I know I don't often speak out on here about political issues, but increasingly over recent weeks and months I've had a growing sense of unease, which is now developing into rage and despair. We ignore issues like this at our peril. Legislation like this doesn't affect me, you might say, since I don't have a disability. No I'm not disabled, but it's hardly a stretch of the imagination to consider that I might be at some point in the future. I hope not, of course, but if I were I would hope to be treated with a basic level of decency and understanding. At the moment, that appears to be too much to ask.

Combined with the ever-more-punitive treatment of anyone unfortunate enough to find themselves out of work (thankfully, some of which is starting to get the response it deserves), it appears that there is a concerted attempt to change attitudes.
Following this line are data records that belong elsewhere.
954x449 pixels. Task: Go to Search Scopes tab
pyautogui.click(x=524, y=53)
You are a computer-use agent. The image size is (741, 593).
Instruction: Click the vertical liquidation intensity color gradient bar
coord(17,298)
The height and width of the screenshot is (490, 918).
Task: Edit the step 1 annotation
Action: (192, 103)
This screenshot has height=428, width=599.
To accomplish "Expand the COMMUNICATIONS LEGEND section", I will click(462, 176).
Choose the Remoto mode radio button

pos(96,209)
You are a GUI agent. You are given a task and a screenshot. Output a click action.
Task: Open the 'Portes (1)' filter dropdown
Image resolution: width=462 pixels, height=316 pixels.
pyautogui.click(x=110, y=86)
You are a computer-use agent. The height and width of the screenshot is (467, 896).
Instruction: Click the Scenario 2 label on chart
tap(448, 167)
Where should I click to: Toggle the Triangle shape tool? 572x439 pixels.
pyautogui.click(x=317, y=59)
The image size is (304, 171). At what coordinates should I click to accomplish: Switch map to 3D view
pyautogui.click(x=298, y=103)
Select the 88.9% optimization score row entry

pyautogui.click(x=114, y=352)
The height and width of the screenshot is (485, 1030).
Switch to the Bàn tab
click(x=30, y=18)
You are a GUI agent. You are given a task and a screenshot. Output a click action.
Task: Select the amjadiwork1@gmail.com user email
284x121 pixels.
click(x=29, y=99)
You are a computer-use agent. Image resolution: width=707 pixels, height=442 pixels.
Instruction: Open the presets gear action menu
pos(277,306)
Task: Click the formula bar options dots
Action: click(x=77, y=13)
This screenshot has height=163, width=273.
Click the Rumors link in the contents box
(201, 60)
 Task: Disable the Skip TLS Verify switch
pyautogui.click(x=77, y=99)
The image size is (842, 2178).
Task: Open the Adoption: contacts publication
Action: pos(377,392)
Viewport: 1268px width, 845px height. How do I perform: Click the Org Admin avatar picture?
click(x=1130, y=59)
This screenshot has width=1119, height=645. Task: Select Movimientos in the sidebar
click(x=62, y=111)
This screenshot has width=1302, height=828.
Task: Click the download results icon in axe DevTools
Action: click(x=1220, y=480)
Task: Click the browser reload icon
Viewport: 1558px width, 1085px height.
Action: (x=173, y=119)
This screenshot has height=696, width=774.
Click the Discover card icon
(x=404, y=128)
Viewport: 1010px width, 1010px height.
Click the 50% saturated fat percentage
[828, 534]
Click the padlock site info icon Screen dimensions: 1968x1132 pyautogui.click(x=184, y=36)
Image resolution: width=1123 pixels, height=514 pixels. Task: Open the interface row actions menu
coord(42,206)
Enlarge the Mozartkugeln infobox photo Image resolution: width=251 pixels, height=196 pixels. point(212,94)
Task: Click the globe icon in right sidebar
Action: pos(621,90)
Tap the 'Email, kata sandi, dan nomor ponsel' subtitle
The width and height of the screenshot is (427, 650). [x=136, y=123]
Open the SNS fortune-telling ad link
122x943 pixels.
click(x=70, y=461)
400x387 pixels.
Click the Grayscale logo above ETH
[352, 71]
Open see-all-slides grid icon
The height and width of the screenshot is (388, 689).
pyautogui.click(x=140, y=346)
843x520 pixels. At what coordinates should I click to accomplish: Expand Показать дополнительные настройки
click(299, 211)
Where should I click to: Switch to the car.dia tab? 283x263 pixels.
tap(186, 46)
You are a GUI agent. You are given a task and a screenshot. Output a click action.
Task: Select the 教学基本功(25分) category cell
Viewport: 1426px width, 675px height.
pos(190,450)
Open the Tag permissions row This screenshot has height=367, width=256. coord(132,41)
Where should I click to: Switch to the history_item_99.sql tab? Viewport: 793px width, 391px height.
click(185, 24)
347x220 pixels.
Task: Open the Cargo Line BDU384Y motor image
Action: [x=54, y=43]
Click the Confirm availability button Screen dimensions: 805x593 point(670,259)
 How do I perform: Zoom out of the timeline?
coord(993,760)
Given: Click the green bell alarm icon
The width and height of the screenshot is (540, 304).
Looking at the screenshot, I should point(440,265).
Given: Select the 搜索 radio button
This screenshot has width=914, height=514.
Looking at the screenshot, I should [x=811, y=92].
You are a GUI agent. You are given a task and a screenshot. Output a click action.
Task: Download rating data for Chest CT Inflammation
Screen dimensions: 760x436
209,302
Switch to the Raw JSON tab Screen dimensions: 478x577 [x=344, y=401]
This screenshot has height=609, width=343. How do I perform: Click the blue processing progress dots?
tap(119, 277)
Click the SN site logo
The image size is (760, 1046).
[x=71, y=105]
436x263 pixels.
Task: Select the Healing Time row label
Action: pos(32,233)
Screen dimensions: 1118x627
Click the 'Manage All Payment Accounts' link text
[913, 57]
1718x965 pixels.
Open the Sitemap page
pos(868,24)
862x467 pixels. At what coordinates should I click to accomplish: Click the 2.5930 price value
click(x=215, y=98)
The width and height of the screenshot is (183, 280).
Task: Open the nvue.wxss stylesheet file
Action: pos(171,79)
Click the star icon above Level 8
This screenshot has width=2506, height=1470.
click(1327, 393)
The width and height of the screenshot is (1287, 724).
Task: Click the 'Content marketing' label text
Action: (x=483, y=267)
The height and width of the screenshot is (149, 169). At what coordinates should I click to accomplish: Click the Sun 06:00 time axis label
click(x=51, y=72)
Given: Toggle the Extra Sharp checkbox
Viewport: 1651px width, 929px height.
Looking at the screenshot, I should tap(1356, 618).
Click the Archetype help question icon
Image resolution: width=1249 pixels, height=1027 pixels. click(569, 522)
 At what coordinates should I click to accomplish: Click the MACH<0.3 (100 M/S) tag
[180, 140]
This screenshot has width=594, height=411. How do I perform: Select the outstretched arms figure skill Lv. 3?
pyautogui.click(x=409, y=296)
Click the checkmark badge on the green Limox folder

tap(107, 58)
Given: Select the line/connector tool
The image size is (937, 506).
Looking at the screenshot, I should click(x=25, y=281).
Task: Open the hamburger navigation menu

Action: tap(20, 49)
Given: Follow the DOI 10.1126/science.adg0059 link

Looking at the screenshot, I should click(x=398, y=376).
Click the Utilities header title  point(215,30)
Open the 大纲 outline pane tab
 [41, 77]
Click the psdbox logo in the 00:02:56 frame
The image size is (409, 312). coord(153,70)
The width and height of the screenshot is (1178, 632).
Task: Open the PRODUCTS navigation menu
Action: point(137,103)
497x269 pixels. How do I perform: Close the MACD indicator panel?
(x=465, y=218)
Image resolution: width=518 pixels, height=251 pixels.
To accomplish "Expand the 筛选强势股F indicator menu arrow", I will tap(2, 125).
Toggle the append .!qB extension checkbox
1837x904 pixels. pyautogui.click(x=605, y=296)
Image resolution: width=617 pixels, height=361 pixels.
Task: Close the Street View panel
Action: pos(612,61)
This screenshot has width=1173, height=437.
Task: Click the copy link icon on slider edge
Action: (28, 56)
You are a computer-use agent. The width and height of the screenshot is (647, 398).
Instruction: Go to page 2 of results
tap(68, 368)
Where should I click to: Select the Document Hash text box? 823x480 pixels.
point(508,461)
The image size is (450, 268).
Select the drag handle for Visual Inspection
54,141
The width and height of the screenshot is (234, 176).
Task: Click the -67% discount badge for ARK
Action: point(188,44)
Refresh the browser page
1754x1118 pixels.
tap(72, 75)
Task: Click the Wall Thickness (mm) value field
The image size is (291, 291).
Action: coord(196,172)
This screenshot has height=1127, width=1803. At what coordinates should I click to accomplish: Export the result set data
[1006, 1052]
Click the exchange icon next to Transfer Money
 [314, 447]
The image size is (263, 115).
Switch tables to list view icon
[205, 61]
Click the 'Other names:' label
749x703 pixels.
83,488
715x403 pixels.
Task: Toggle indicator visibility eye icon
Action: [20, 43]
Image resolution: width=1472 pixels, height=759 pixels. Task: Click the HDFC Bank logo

It would be wrong-headed to say that because someone has a disability, they have a problem - however what's even worse is reaching a state of affairs in which if someone has a disability, they are seen to be a problem.

How did we get here, and how is this even considered to be acceptable?




Wednesday, 15 February 2012

Misreading the signs

Shitting blood when you brush your teeth?

They must be making toothbrushes much sturdier these days, if that's the case.